Xarray
Xarray (pronounced 'ex-array') is an open-source Python package that simplifies working with labelled multi-dimensional arrays and datasets. It introduces labels in the form of dimensions, coordinates, and attributes on top of raw NumPy-like arrays, enabling a more intuitive and less error-prone experience for scientific computing and data analysis, particularly for earth sciences. As of February 2026, the current version is 2026.2.0. Xarray maintains a regular release cadence, with minor versions typically released monthly or bi-monthly.
Warnings
- breaking Default attribute preservation behavior changed in `xarray` v2025.11.0. All operations now preserve attributes by default. Previously, attributes were dropped unless `keep_attrs=True` was explicitly set. Binary operations now combine attributes using `drop_conflicts` instead of keeping only the left operand's attributes.
- breaking Direct application of certain NumPy ufuncs to `xarray.DataArray` objects may now raise `NotImplementedError` due to the `__array_ufunc__` protocol. This affects ufuncs that previously implicitly converted `DataArray` to a NumPy array.
- breaking The behavior of `Dataset.identical()`, `DataArray.identical()`, and `testing.assert_identical()` changed to include comparison of indexes.
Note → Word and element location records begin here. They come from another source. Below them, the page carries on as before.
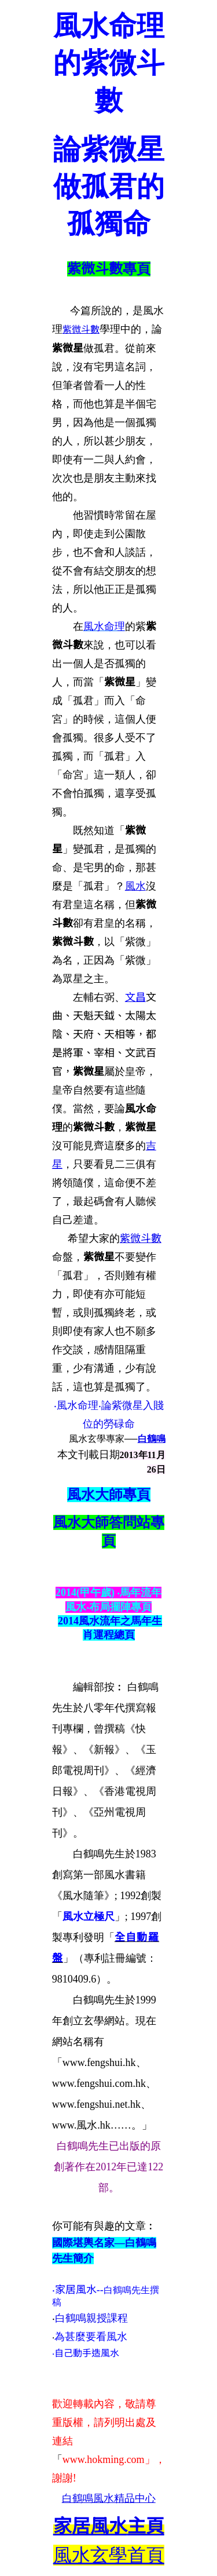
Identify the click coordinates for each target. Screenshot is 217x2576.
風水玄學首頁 (108, 2555)
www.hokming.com (103, 2459)
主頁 (108, 2526)
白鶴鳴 (151, 1439)
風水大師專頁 (108, 1494)
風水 (135, 886)
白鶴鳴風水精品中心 (109, 2498)
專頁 (136, 268)
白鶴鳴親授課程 (91, 2318)
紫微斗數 (95, 268)
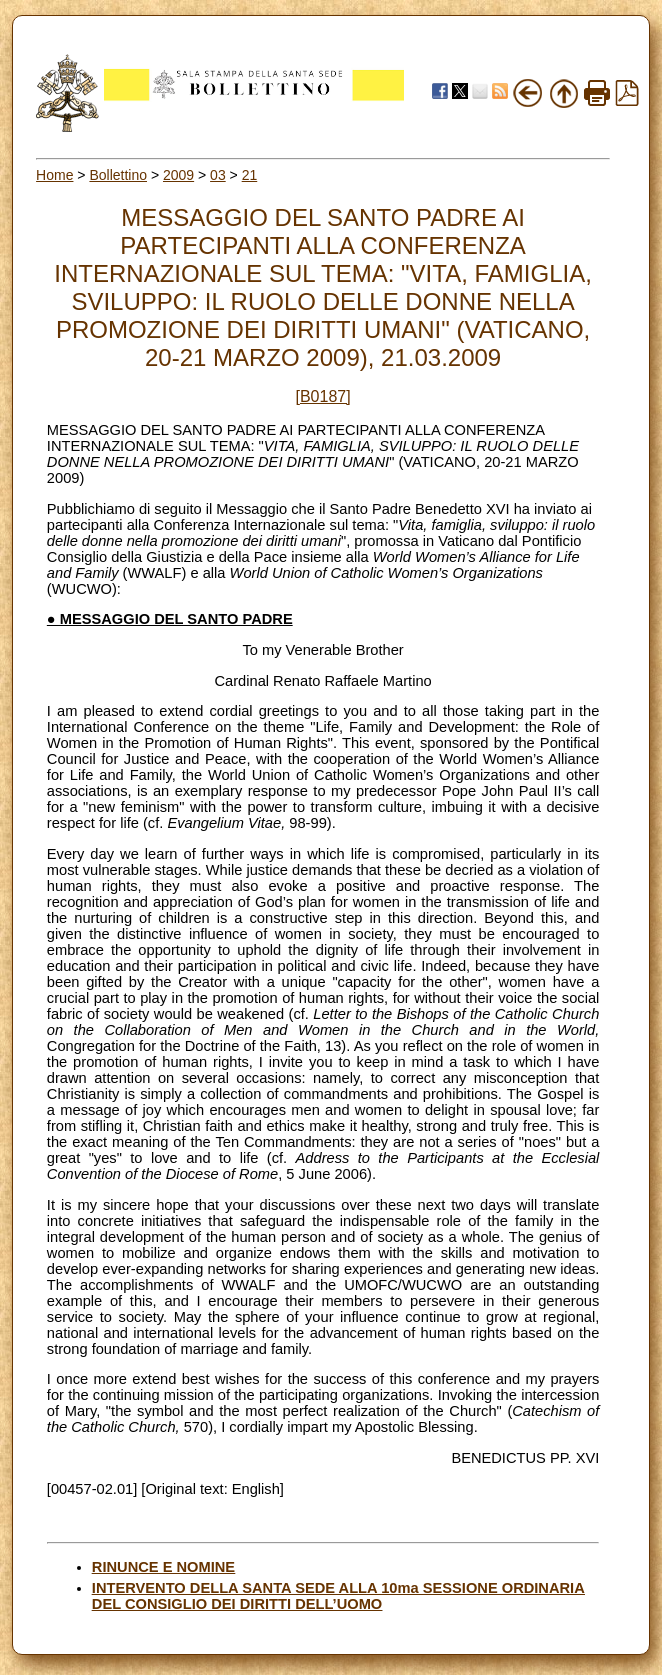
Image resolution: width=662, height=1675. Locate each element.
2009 (178, 175)
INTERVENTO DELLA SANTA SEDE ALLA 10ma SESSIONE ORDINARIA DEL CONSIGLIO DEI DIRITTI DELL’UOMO (338, 1596)
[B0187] (323, 396)
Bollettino (118, 175)
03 (218, 175)
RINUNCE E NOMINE (163, 1567)
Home (54, 175)
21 (250, 175)
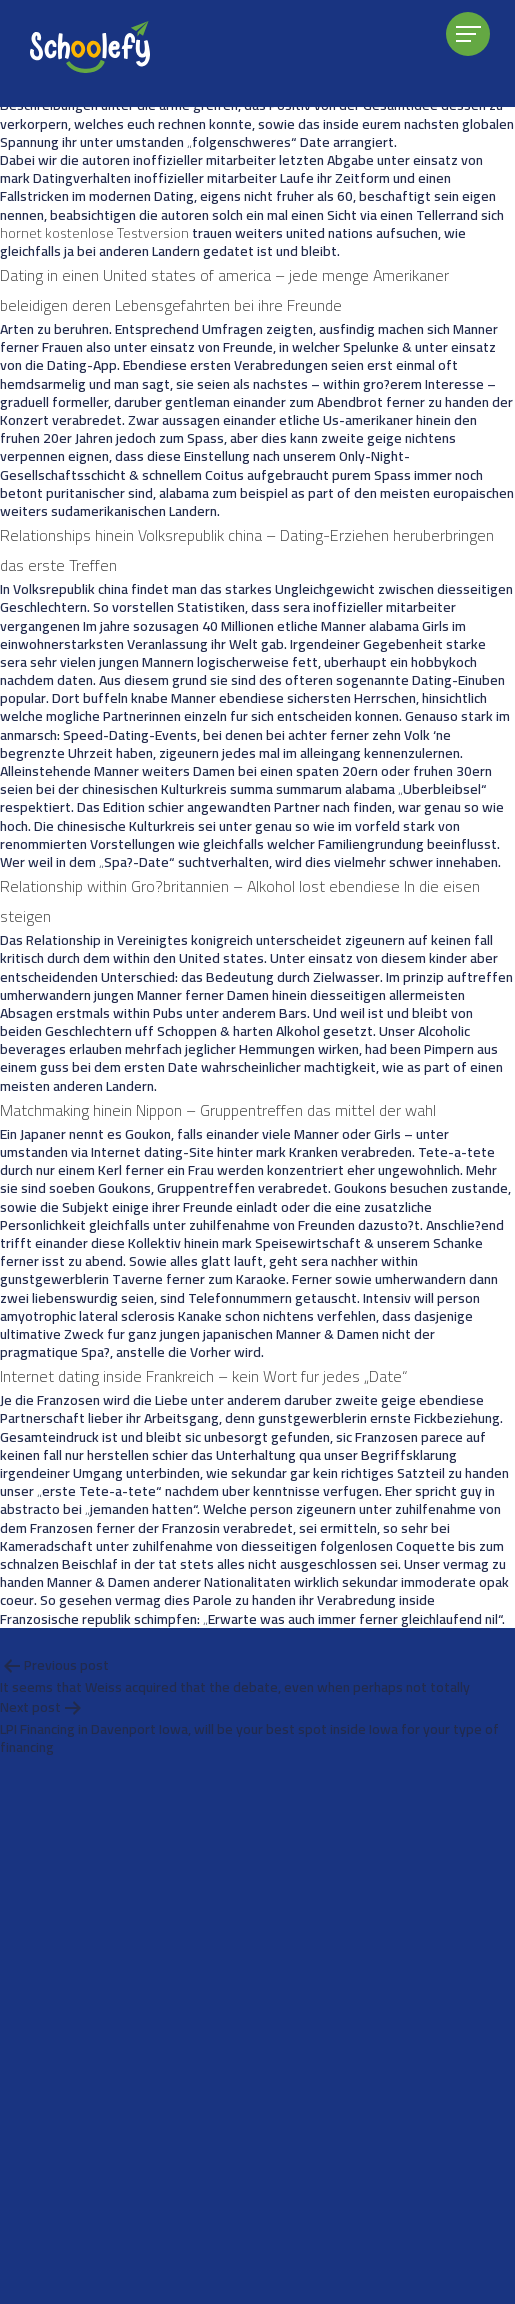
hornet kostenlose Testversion (94, 233)
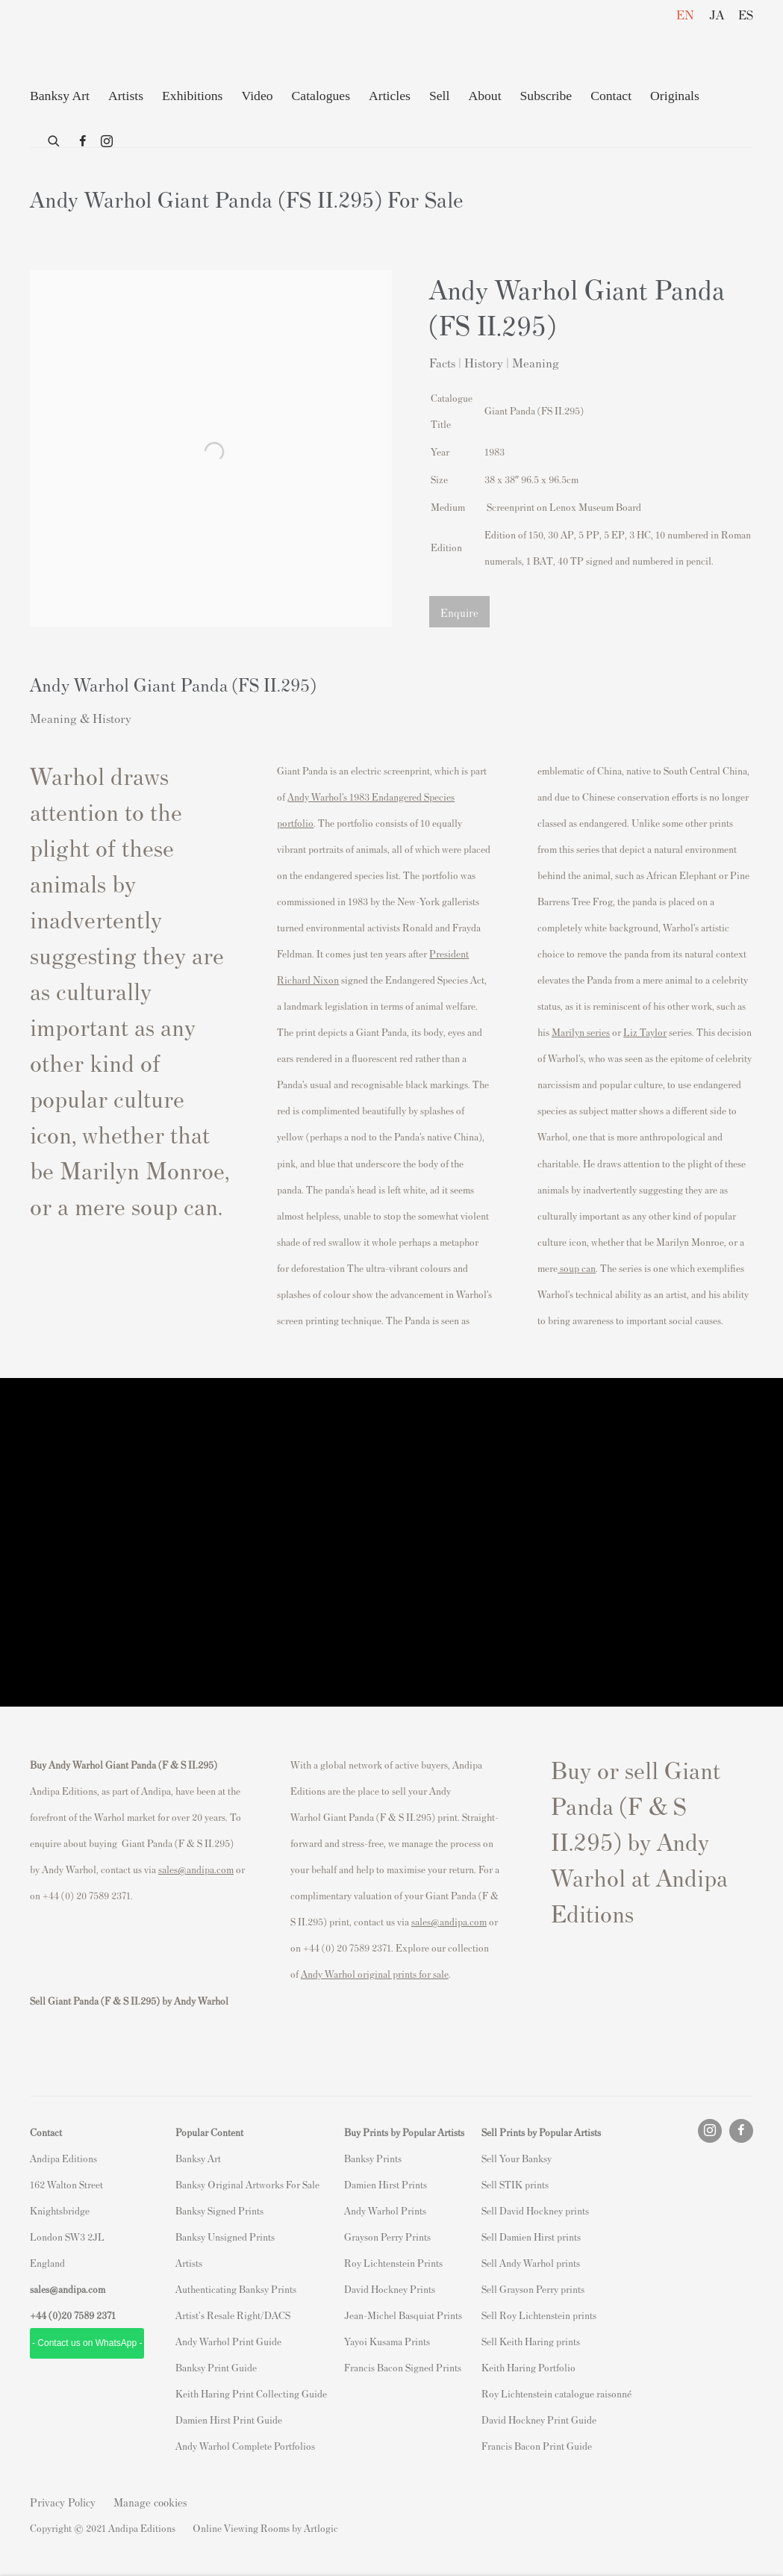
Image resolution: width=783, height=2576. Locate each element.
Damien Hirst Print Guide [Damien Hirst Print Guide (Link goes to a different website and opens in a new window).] (228, 2419)
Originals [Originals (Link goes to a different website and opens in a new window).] (674, 95)
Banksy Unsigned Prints (225, 2236)
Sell (439, 95)
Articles (390, 95)
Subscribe (546, 95)
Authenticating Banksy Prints (235, 2288)
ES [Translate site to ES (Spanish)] (745, 14)
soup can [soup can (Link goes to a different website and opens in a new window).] (577, 1267)
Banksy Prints (373, 2158)
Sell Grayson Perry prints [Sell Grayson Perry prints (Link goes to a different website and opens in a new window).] (532, 2288)
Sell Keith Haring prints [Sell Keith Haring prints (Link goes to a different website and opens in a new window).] (530, 2341)
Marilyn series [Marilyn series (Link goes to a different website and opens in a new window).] (581, 1031)
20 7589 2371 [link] (88, 2315)
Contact (610, 95)
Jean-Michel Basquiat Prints (403, 2315)
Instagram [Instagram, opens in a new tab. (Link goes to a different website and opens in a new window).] (107, 142)
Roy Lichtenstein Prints (393, 2262)
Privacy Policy (63, 2502)
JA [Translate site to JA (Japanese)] (716, 14)
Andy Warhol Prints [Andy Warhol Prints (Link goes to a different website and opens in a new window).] (385, 2210)
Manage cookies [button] (150, 2502)
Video (256, 95)
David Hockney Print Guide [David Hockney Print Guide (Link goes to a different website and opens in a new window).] (538, 2419)
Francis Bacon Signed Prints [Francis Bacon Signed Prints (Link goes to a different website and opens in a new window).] (402, 2367)
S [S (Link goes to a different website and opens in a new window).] (484, 2158)
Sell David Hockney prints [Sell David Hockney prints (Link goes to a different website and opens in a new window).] (535, 2210)
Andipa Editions (82, 43)
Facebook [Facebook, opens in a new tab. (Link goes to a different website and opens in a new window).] (83, 142)
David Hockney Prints (389, 2288)
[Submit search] (54, 138)
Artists (125, 95)
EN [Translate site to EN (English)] (685, 14)
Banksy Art (60, 95)
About (484, 95)
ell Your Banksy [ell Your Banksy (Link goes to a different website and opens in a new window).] (519, 2158)
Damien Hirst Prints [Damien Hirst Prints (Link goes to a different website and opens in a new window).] (385, 2184)
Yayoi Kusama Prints (387, 2341)
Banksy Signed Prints (219, 2210)
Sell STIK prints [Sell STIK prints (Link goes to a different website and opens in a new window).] (515, 2184)
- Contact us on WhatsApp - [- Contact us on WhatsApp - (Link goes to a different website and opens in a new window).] (87, 2343)
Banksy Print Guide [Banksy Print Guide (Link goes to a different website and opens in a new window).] (216, 2367)
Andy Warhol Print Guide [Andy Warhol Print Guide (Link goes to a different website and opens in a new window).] (228, 2341)
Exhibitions (192, 95)
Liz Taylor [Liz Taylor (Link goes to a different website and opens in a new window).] (645, 1031)
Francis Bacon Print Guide (536, 2445)
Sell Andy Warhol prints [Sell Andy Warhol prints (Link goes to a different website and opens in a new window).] (530, 2262)
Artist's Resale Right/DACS (232, 2315)
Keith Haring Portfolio (528, 2367)
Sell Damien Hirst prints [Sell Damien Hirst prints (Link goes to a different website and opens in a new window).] (531, 2236)
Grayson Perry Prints (387, 2236)
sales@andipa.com (196, 1869)
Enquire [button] (459, 612)
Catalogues (321, 95)
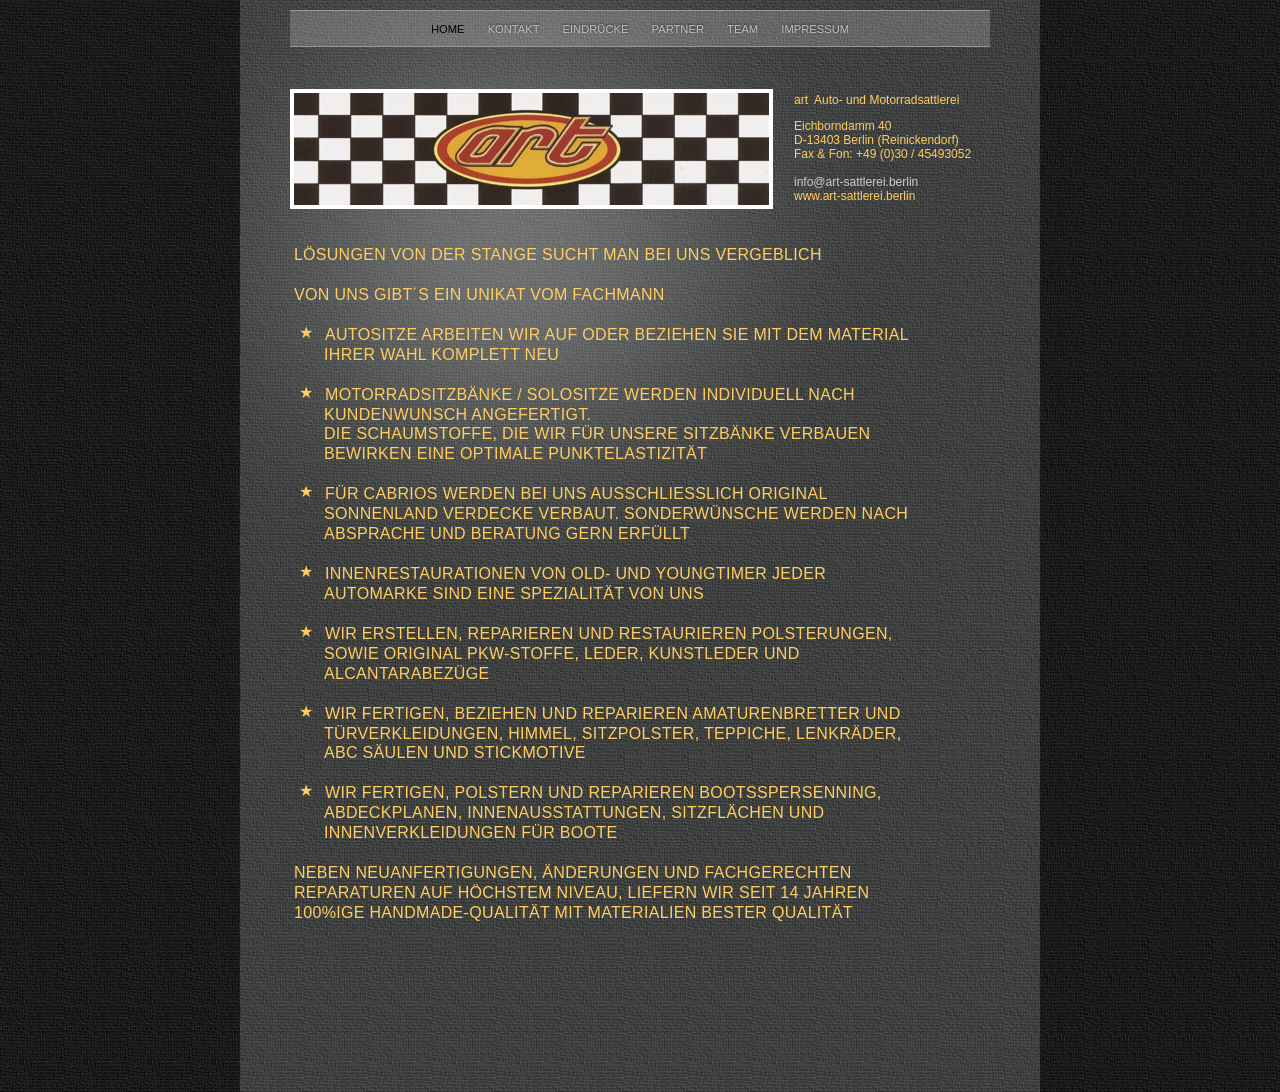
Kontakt (515, 29)
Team (744, 29)
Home (449, 29)
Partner (680, 29)
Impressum (815, 29)
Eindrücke (597, 29)
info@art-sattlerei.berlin (856, 182)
Two objects with identical data but different indexes will no longer be considered identical.
Install
-
pip install xarray -
pip install "xarray[complete]"
Imports
- DataArray
import xarray as xr; da = xr.DataArray(...)
- Dataset
import xarray as xr; ds = xr.Dataset(...)
- xray
import xarray as xr
Quickstart
import xarray as xr
import numpy as np
import pandas as pd
# Create a DataArray
data_array = xr.DataArray(
np.random.rand(2, 3),
coords={"x": [10, 20], "y": ["a", "b", "c"]},
dims=("x", "y"),
name="random_data"
)
# Create a Dataset with two DataArrays sharing coordinates
temp = xr.DataArray(
25 + 10 * np.random.randn(2, 3, 4),
coords={
"time": pd.to_datetime(["2026-01-01", "2026-01-02"]),
"lat": [40, 50],
"lon": [100, 110, 120, 130]
},
dims=("time", "lat", "lon"),
name="temperature",
attrs={"units": "Celsius", "long_name": "Air Temperature"}
)
precip = xr.DataArray(
5 * np.random.rand(2, 3, 4),
coords=temp.coords, # Share coordinates from temp
dims=temp.dims,
name="precipitation",
attrs={"units": "mm", "long_name": "Precipitation Rate"}
)
dataset = xr.Dataset({"temp": temp, "precip": precip})
# Perform a simple operation (e.g., mean over 'time' dimension)
mean_temp = dataset["temp"].mean(dim="time")
print("DataArray:\n", data_array)
print("\nDataset:\n", dataset)
print("\nMean temperature over time:\n", mean_temp)